Nous avons un problème d'investissement : les projets échouent lors de la traduction de ces projets académiques en des projets de développement pharmaceutique. Il faut beaucoup plus d'argent. Le discours trop souvent tenu aux chercheurs français est : « Allez voir l'industrie. Essayez d'intéresser les industriels, ils paieront. » En fait, nous n'apportons pas assez de soutien au développement d'un écosystème de petites sociétés innovantes qui développeraient des prototypes jusqu'au moment où l'efficacité du concept est démontrée C'est ce qui existe aux États-Unis, en Allemagne et dans d'autres pays. Comme nous le voyons avec CureVac et BioNTech, l'écosystème innovant est plus important d'un point de vue quantitatif dans ces pays.

Pourquoi la quantité est-elle importante ? Ce sont des développements risqués et, surtout s'il s'agit d'une innovation de rupture, la plupart des prototypes échoueront. Avec deux ou trois sociétés de biotechnologie, nous pouvons certes toucher le jackpot et il peut même arriver, avec une seule, qu'elle soit le cheval gagnant mais, pour être sûr de parvenir à un résultat, il faut en avoir beaucoup. Il faut se dire que 90 % échoueront et c'est pourquoi l'innovation a été plutôt menée par d'autres pays que la France, par l'Allemagne en particulier.

Ce passage de la recherche académique à la recherche appliquée a aussi été beaucoup mieux aidé au Royaume-Uni et c'est pourquoi la recherche de l'université d'Oxford a pu aller plus loin et aboutir au vaccin AstraZeneca. Ce n'est pas le seul vaccin développé par le Royaume-Uni et en essais cliniques.
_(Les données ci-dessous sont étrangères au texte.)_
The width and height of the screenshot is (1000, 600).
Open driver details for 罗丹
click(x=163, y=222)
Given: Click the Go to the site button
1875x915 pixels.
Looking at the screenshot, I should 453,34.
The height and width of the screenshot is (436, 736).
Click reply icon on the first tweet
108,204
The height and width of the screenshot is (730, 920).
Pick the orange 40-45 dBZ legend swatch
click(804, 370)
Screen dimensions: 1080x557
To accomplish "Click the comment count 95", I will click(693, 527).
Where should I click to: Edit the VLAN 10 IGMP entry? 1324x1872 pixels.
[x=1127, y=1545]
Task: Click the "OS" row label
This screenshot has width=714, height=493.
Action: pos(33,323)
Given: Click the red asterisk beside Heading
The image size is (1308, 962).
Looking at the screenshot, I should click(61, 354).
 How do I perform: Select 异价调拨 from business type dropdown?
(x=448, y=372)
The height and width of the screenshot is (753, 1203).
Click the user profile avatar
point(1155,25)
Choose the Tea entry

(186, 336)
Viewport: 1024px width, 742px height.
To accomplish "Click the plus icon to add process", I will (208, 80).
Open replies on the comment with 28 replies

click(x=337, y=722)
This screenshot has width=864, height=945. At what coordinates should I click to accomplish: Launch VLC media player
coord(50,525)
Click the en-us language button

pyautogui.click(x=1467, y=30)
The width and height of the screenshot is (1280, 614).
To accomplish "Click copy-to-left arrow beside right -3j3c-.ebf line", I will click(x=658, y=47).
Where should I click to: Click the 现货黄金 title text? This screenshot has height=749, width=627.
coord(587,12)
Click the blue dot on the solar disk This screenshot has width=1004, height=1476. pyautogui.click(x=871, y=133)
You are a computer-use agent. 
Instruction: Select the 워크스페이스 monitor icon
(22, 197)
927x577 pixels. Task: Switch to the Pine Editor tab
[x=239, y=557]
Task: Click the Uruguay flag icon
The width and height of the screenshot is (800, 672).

L'Imperial College en a conçu un autre.

Il faudrait investir, ce qui n'a pas été fait par les gouvernements passés, depuis des décennies, dans le développement de l'innovation lorsqu'elle n'est plus tout à fait dans le monde académique et pas encore dans la grande industrie.

L'institut Pasteur développe trois vaccins. Le plus avancé était celui développé par Frédéric Tangy, fondé sur une plateforme qui utilise le virus de la rougeole. Il s'agit d'une solution innovante, très intéressante. L'Institut Pasteur a obtenu une preuve de concept bien qu'aucun vaccin ne soit encore enregistré mais des résultats d'essais cliniques très prometteurs ont été obtenus avec d'autres vaccins, notamment un vaccin expérimental contre le Middle East Respiratory Syndrome (MERS) ; c'est une pathologie liée également à un coronavirus, que nous trouvons surtout au Moyen Orient et qui est passée par les dromadaires.

Je n'ai pas vu les résultats des études cliniques mais, à ce que j'ai compris, les réponses immunitaires induites par ce vaccin chez les volontaires en France et en Belgique sont inférieures à celles constatées chez les personnes infectées par le SARS-CoV-2, ce qui constitue le repère de ce que nous souhaitons obtenir au minimum. C'est regrettable mais cela arrive.

C'est d'autant plus dommage que l'écosystème de sociétés innovantes que nous avons est trop petit en France. C'est la raison pour laquelle l'Institut Pasteur avait vendu toute sa propriété intellectuelle sur cette plateforme « Rougeole » à une petite société autrichienne nommée Themis, elle-même rachetée par le géant Merck au début de l'été. Cette invention était donc passée dans le giron américain.

Le Président de la République, lorsqu'il a parlé de souveraineté, a parlé de la création d'un écosystème favorable. Il serait effectivement souhaitable que, après cette crise sanitaire, le Gouvernement français et l'Europe prennent conscience du fait qu'il faut développer davantage l'innovation, développer un écosystème permettant aux découvertes académiques d'être transformés en vaccins ou en produits pharmaceutiques.

C'est là qu'intervient le projet piloté par la Commission européenne d'une nouvelle agence dont nous ne connaissons pas encore la forme. Elle s'appellera Health Emergency Preparedness and Response Authority (HERA) et sera l'équivalent de la Biomedical Advanced Research and Development Authority (BARDA) aux États-Unis. Elle investirait de façon massive dans le développement de tests de diagnostic, de médicaments, de vaccins pour nous protéger contre des crises sanitaires. Je plaide pour que cette agence soit une organisation publique, comme l'est BARDA, qui travaille avec le privé mais dont la gouvernance et le financement sont publics.

Un tel investissement dans l'innovation pourrait permettre également de développer la production locale.